▶ _ACTION ITEM_: For the data that follows, report how many lines include the string "more", and write the number alone.

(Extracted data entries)
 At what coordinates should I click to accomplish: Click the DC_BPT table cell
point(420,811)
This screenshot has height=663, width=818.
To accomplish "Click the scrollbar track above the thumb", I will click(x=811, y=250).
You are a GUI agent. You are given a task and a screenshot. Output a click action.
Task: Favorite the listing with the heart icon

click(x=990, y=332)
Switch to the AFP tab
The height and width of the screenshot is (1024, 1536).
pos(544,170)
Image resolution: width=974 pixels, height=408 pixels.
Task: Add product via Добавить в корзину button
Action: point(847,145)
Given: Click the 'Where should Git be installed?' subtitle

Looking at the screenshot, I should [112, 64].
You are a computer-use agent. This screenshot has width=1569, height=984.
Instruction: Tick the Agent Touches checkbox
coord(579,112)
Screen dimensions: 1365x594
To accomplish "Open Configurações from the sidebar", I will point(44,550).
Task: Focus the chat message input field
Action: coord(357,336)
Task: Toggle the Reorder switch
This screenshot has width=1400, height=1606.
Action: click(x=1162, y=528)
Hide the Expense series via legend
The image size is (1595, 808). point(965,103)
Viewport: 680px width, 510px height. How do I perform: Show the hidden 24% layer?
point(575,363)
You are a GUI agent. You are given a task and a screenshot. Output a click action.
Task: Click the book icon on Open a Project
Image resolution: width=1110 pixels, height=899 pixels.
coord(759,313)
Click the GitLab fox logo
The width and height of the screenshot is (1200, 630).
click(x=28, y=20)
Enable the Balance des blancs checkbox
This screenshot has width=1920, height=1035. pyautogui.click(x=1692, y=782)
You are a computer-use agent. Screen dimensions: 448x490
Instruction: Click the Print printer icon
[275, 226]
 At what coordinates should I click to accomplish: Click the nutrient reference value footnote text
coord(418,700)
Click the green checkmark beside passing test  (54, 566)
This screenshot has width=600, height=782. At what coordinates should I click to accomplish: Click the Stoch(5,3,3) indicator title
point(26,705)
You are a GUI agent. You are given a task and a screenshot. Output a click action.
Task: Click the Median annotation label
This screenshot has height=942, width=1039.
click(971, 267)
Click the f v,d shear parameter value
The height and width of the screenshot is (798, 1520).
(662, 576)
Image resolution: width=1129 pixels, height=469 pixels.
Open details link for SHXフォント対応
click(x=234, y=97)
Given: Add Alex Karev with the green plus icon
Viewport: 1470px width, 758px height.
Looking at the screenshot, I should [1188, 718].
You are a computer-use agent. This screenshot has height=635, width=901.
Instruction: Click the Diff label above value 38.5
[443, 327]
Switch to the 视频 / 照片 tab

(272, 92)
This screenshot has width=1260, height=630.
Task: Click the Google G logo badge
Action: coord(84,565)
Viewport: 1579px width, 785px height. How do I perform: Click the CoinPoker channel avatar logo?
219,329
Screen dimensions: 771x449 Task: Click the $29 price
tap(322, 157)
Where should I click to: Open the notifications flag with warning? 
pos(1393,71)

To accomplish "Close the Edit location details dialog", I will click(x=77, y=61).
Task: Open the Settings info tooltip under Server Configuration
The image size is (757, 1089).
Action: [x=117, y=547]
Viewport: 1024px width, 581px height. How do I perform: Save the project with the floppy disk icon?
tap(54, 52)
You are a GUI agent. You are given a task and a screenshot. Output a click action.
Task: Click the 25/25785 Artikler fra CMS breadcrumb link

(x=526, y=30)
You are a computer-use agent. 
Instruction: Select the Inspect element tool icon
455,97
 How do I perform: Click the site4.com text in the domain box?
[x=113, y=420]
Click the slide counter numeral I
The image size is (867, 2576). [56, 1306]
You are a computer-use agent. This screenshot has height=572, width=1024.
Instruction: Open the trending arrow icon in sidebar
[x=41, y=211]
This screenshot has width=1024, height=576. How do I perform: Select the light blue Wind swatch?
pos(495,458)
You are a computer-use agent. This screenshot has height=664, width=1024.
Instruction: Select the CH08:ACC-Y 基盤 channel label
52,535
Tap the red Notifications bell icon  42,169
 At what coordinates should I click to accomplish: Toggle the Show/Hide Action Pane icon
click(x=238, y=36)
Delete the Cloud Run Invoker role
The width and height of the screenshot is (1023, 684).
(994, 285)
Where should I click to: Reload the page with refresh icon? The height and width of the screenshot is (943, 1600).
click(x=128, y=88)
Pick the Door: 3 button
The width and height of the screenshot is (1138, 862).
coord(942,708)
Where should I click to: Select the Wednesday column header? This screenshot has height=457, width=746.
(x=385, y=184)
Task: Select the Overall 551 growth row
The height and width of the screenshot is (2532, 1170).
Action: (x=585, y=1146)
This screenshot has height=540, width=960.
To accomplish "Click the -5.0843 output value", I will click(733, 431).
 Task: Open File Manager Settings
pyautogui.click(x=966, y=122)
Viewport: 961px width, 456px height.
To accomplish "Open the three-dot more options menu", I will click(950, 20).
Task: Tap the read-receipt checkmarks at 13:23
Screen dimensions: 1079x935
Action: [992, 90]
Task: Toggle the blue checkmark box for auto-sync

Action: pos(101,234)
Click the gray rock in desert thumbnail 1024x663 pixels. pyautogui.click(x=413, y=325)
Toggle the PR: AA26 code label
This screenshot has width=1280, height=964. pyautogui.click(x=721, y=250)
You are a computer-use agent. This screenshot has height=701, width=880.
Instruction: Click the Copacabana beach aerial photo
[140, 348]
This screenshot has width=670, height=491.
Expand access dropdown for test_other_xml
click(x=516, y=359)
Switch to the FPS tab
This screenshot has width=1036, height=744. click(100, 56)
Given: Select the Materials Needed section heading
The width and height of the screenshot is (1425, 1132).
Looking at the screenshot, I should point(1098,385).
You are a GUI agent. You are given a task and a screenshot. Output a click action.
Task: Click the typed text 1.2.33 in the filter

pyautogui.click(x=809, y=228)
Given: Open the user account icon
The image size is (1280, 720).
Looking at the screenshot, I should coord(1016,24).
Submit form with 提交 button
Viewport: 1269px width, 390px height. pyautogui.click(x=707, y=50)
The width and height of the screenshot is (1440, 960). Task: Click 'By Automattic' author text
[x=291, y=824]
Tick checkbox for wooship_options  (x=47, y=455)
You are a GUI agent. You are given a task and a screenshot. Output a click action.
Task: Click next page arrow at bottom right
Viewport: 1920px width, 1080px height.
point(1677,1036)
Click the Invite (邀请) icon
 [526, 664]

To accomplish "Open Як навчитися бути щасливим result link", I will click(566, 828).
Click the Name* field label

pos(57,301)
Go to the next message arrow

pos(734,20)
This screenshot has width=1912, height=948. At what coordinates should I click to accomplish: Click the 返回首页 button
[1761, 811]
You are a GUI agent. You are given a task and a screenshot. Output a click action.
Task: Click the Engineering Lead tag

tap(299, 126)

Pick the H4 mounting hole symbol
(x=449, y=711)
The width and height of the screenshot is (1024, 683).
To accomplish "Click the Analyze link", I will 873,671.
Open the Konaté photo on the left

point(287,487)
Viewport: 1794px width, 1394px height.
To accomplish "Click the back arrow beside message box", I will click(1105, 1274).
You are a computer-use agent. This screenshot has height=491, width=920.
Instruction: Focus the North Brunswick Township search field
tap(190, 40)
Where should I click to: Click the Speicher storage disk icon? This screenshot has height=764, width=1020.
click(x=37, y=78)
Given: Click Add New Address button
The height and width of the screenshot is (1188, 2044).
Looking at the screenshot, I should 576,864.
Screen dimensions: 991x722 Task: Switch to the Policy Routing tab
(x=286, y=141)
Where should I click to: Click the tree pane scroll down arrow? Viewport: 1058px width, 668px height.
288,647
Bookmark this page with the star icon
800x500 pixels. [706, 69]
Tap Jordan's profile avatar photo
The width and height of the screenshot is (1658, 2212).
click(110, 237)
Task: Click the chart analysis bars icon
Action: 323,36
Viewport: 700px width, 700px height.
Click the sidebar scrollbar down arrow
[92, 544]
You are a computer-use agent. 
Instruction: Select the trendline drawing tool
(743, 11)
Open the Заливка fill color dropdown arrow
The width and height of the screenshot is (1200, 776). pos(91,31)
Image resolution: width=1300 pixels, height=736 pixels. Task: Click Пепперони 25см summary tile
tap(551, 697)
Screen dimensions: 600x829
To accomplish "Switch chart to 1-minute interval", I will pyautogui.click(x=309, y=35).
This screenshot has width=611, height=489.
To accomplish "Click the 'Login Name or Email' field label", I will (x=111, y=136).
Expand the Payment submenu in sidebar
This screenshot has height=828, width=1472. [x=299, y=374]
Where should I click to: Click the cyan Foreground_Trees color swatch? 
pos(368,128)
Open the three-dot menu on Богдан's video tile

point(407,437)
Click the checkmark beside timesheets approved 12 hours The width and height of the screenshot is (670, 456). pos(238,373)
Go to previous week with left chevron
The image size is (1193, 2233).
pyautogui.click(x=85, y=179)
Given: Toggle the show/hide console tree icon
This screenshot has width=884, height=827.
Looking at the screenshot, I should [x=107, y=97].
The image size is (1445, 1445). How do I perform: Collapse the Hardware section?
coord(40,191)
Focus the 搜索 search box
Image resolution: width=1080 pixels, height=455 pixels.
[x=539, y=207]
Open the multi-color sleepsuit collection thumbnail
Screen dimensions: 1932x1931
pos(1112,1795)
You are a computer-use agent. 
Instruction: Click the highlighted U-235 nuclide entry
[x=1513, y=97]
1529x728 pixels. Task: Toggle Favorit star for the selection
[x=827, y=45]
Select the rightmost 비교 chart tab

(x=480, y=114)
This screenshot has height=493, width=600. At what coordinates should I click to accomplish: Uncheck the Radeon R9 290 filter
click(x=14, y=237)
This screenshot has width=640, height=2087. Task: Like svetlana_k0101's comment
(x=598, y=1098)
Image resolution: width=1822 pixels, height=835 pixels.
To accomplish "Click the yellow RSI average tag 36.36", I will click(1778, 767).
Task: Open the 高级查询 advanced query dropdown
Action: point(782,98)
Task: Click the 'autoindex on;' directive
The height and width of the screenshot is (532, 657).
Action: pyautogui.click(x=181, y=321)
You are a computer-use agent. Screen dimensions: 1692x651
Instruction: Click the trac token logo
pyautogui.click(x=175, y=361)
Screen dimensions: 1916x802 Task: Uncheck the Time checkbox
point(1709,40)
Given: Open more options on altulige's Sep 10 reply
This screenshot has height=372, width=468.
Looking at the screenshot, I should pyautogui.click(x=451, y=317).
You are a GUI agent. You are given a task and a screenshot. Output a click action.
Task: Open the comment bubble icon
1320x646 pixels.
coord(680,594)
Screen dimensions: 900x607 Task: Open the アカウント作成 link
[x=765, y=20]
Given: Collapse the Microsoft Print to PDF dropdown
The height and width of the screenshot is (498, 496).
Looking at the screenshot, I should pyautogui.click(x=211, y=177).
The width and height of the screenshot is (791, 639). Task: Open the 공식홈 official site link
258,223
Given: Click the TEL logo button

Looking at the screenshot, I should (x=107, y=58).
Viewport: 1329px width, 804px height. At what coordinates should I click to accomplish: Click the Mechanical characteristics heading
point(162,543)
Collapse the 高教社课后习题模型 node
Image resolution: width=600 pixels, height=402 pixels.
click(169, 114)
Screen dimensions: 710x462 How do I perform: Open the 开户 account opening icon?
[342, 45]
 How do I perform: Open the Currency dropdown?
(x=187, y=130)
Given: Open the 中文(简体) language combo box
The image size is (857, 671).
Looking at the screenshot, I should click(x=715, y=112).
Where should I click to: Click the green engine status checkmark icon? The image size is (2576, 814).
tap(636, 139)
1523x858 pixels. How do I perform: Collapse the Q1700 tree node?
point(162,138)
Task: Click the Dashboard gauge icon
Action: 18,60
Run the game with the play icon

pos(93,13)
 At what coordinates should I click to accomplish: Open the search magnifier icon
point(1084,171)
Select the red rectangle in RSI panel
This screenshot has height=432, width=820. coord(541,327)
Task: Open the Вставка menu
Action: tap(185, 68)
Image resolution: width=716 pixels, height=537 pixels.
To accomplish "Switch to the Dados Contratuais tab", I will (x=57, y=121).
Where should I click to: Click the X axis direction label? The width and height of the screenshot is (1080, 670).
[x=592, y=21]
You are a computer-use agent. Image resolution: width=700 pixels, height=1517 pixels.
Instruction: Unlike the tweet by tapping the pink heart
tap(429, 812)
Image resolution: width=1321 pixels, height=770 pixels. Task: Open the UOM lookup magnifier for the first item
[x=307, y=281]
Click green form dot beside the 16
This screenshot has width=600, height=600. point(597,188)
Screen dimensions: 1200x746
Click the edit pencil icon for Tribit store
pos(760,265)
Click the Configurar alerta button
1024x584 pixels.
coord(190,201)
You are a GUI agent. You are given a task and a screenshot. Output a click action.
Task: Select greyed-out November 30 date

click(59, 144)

▶ _TASK SOLUTION_: 2